RECORDS SUPPLIED →
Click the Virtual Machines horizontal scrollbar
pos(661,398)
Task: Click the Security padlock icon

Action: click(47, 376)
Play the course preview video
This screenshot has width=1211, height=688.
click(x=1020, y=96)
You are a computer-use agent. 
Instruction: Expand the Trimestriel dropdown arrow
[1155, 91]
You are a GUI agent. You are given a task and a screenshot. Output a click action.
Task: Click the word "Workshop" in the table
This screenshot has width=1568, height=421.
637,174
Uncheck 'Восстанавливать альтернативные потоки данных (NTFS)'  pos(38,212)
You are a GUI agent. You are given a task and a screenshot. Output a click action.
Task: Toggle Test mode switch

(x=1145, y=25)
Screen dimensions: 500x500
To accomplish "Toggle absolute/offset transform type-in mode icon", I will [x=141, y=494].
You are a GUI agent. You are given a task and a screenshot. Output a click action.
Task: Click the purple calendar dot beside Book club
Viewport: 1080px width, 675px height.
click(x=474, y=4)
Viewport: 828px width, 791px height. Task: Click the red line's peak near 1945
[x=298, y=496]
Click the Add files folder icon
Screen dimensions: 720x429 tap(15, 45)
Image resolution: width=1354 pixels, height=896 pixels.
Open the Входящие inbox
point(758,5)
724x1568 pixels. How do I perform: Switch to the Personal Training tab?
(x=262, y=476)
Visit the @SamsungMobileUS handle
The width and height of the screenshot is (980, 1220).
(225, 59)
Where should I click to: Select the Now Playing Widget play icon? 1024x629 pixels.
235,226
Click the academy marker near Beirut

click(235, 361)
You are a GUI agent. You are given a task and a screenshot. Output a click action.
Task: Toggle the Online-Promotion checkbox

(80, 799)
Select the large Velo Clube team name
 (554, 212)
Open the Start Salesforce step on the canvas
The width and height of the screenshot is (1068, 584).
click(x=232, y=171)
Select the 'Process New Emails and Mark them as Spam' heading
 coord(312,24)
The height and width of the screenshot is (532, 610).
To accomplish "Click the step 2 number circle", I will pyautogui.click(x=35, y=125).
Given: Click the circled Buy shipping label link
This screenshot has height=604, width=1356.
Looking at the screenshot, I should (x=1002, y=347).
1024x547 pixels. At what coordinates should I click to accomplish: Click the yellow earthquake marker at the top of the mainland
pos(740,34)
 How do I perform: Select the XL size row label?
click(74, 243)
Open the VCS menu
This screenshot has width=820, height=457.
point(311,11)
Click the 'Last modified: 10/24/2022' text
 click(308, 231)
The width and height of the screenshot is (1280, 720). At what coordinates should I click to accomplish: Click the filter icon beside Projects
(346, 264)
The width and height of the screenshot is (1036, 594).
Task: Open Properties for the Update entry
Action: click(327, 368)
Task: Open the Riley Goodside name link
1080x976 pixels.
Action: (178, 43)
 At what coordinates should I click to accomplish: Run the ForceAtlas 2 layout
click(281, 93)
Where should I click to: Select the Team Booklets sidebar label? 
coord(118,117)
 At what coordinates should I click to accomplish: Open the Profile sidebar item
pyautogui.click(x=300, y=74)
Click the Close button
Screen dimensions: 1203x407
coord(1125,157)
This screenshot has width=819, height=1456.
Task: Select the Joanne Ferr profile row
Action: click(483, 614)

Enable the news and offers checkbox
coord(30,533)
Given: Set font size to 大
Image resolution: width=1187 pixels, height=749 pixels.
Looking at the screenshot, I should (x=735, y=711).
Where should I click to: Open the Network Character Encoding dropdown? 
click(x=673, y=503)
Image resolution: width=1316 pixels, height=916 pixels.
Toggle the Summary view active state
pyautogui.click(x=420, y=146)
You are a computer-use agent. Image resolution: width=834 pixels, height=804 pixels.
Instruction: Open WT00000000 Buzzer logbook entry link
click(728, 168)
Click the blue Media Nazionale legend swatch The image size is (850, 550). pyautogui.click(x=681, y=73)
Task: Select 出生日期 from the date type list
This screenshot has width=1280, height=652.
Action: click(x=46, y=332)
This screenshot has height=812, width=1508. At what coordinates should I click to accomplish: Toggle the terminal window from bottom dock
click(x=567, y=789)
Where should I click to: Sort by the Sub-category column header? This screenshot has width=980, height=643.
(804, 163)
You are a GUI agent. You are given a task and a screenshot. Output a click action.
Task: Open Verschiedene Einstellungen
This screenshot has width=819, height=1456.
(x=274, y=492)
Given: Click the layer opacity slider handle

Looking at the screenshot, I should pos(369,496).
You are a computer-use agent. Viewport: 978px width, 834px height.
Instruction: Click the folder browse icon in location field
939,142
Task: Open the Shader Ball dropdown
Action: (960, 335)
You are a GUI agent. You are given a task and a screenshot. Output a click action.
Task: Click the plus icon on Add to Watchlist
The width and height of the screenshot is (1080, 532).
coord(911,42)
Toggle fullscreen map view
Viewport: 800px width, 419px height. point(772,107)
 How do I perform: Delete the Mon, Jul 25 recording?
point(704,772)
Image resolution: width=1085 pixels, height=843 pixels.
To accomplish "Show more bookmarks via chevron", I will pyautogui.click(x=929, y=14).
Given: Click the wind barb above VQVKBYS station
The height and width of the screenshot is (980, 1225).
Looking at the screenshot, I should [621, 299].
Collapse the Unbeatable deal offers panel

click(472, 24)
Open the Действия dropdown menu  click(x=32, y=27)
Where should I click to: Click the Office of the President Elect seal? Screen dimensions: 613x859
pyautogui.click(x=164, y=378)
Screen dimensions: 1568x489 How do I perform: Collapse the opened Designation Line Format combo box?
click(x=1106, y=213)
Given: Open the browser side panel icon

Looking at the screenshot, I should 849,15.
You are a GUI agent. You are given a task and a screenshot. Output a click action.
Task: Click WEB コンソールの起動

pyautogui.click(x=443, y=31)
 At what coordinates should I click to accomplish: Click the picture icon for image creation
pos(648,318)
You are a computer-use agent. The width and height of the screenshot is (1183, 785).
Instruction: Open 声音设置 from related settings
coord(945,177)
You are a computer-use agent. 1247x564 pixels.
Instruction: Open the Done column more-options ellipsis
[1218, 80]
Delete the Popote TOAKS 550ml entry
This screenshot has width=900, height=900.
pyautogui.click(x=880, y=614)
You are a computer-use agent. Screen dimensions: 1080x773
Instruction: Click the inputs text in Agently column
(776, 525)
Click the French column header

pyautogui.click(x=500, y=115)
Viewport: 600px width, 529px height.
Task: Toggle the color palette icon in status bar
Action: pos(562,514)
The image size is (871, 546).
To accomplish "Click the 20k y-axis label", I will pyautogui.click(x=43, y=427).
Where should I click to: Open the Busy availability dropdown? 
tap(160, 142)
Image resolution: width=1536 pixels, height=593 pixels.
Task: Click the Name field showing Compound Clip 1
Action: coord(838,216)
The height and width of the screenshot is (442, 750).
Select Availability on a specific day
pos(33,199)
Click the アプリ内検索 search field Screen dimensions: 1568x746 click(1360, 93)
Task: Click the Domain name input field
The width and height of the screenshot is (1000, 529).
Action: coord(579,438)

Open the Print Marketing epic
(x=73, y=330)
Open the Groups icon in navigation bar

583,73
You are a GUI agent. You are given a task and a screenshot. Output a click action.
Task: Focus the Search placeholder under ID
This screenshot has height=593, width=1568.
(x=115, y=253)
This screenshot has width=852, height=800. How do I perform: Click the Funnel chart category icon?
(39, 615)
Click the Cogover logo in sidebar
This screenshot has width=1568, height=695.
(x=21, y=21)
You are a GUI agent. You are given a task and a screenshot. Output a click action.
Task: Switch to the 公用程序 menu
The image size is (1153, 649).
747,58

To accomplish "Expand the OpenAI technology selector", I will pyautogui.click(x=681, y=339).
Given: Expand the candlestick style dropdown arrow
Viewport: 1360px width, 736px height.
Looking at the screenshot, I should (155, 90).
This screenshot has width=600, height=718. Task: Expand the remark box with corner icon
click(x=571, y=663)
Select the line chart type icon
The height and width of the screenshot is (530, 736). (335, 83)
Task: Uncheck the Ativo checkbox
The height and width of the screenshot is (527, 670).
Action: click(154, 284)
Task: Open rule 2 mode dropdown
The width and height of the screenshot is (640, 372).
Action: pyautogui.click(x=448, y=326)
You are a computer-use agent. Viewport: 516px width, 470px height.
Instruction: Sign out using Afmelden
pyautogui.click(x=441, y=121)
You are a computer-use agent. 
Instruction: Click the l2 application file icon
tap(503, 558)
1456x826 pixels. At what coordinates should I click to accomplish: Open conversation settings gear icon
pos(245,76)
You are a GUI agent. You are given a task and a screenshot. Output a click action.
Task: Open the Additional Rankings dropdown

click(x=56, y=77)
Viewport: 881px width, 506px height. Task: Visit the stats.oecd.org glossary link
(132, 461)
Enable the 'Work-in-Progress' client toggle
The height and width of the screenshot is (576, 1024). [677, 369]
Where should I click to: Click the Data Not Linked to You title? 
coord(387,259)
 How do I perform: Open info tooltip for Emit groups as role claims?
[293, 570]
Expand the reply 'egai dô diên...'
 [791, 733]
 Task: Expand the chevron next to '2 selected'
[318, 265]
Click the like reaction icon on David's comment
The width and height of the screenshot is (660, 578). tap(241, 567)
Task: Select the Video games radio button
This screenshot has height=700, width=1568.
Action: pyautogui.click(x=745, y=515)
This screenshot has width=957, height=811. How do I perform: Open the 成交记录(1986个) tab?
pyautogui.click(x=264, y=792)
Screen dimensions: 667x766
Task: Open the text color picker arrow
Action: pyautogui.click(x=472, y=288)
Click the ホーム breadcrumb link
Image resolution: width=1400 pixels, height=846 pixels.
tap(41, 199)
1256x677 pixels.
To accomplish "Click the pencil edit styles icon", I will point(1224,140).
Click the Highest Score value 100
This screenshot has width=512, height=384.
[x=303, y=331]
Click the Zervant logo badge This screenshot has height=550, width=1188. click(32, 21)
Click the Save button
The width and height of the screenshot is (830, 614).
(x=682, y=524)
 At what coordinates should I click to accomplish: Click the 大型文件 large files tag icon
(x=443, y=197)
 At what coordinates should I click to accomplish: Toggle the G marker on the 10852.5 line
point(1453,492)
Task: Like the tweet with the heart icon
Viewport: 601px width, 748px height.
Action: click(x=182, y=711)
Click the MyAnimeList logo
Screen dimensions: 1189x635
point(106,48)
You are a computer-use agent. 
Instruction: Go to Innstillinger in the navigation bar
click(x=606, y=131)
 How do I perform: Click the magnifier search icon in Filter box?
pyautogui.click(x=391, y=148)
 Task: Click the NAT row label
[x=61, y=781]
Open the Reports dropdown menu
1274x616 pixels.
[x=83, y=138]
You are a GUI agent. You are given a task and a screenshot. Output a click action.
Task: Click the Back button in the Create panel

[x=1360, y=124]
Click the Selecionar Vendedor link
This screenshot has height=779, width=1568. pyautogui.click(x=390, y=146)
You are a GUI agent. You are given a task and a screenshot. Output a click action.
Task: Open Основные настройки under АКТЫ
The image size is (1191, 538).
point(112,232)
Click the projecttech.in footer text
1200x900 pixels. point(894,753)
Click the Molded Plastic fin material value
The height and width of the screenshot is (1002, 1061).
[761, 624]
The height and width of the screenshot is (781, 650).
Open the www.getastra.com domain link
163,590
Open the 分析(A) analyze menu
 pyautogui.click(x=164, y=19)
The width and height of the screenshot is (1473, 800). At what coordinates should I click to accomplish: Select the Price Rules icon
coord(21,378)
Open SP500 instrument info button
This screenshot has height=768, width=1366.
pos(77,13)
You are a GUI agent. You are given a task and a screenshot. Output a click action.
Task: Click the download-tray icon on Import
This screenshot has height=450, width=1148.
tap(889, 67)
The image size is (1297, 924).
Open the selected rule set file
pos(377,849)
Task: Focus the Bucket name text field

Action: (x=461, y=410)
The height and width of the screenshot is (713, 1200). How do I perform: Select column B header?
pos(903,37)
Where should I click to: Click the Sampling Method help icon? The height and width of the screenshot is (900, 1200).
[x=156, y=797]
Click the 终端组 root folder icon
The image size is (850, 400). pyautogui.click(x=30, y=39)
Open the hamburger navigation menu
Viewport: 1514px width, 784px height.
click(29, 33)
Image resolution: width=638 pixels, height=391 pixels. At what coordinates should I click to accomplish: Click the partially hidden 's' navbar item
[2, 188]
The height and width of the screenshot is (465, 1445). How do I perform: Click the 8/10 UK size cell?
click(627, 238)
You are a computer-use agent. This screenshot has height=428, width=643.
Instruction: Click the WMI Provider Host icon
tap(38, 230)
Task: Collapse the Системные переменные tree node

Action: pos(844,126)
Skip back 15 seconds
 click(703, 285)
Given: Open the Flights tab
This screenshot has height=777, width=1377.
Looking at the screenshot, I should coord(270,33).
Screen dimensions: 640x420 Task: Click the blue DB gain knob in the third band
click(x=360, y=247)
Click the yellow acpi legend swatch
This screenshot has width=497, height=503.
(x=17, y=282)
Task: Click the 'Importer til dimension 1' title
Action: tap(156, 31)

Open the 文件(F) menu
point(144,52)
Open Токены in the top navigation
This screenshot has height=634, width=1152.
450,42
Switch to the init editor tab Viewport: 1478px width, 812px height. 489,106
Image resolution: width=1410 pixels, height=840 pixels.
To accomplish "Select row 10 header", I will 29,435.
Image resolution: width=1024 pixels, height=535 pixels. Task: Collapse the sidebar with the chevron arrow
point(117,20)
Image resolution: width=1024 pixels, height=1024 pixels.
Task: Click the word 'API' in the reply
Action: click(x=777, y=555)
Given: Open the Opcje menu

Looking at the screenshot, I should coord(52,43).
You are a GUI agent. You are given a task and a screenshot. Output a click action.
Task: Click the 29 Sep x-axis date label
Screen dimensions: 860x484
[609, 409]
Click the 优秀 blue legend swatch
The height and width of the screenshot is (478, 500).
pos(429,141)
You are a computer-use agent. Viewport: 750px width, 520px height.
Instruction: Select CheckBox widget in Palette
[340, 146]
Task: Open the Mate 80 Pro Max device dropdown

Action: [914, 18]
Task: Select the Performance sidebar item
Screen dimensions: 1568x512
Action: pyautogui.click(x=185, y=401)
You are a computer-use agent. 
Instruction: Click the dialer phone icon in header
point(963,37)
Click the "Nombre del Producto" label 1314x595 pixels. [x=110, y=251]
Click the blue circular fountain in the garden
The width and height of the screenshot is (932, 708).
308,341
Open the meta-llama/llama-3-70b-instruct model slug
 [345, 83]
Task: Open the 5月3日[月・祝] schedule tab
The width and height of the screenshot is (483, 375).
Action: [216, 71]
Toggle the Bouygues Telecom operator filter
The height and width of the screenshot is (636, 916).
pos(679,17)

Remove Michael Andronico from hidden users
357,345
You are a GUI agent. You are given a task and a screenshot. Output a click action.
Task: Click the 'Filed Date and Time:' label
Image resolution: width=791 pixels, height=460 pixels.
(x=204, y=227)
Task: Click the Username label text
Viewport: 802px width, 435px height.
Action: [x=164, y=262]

BRIEF → Your answer must be the lines above from the one containing "Screen dimensions: 1203x407" to the one containing "You are a computer-use agent. Viewport: 978px", both included, restated word for word.

FINISHED TASK →
Screen dimensions: 1203x407
coord(1125,157)
This screenshot has width=819, height=1456.
Task: Select the Joanne Ferr profile row
Action: click(483, 614)

Enable the news and offers checkbox
coord(30,533)
Given: Set font size to 大
Image resolution: width=1187 pixels, height=749 pixels.
Looking at the screenshot, I should (x=735, y=711).
Where should I click to: Open the Network Character Encoding dropdown? 
click(x=673, y=503)
Image resolution: width=1316 pixels, height=916 pixels.
Toggle the Summary view active state
pyautogui.click(x=420, y=146)
You are a computer-use agent. Image resolution: width=834 pixels, height=804 pixels.
Instruction: Open WT00000000 Buzzer logbook entry link
click(728, 168)
Click the blue Media Nazionale legend swatch The image size is (850, 550). pyautogui.click(x=681, y=73)
Task: Select 出生日期 from the date type list
This screenshot has width=1280, height=652.
Action: click(x=46, y=332)
This screenshot has height=812, width=1508. At what coordinates should I click to accomplish: Toggle the terminal window from bottom dock
click(x=567, y=789)
Where should I click to: Sort by the Sub-category column header? This screenshot has width=980, height=643.
(804, 163)
You are a GUI agent. You are given a task and a screenshot. Output a click action.
Task: Open Verschiedene Einstellungen
This screenshot has width=819, height=1456.
(x=274, y=492)
Given: Click the layer opacity slider handle

Looking at the screenshot, I should pos(369,496).
You are a computer-use agent. Viewport: 978px width, 834px height.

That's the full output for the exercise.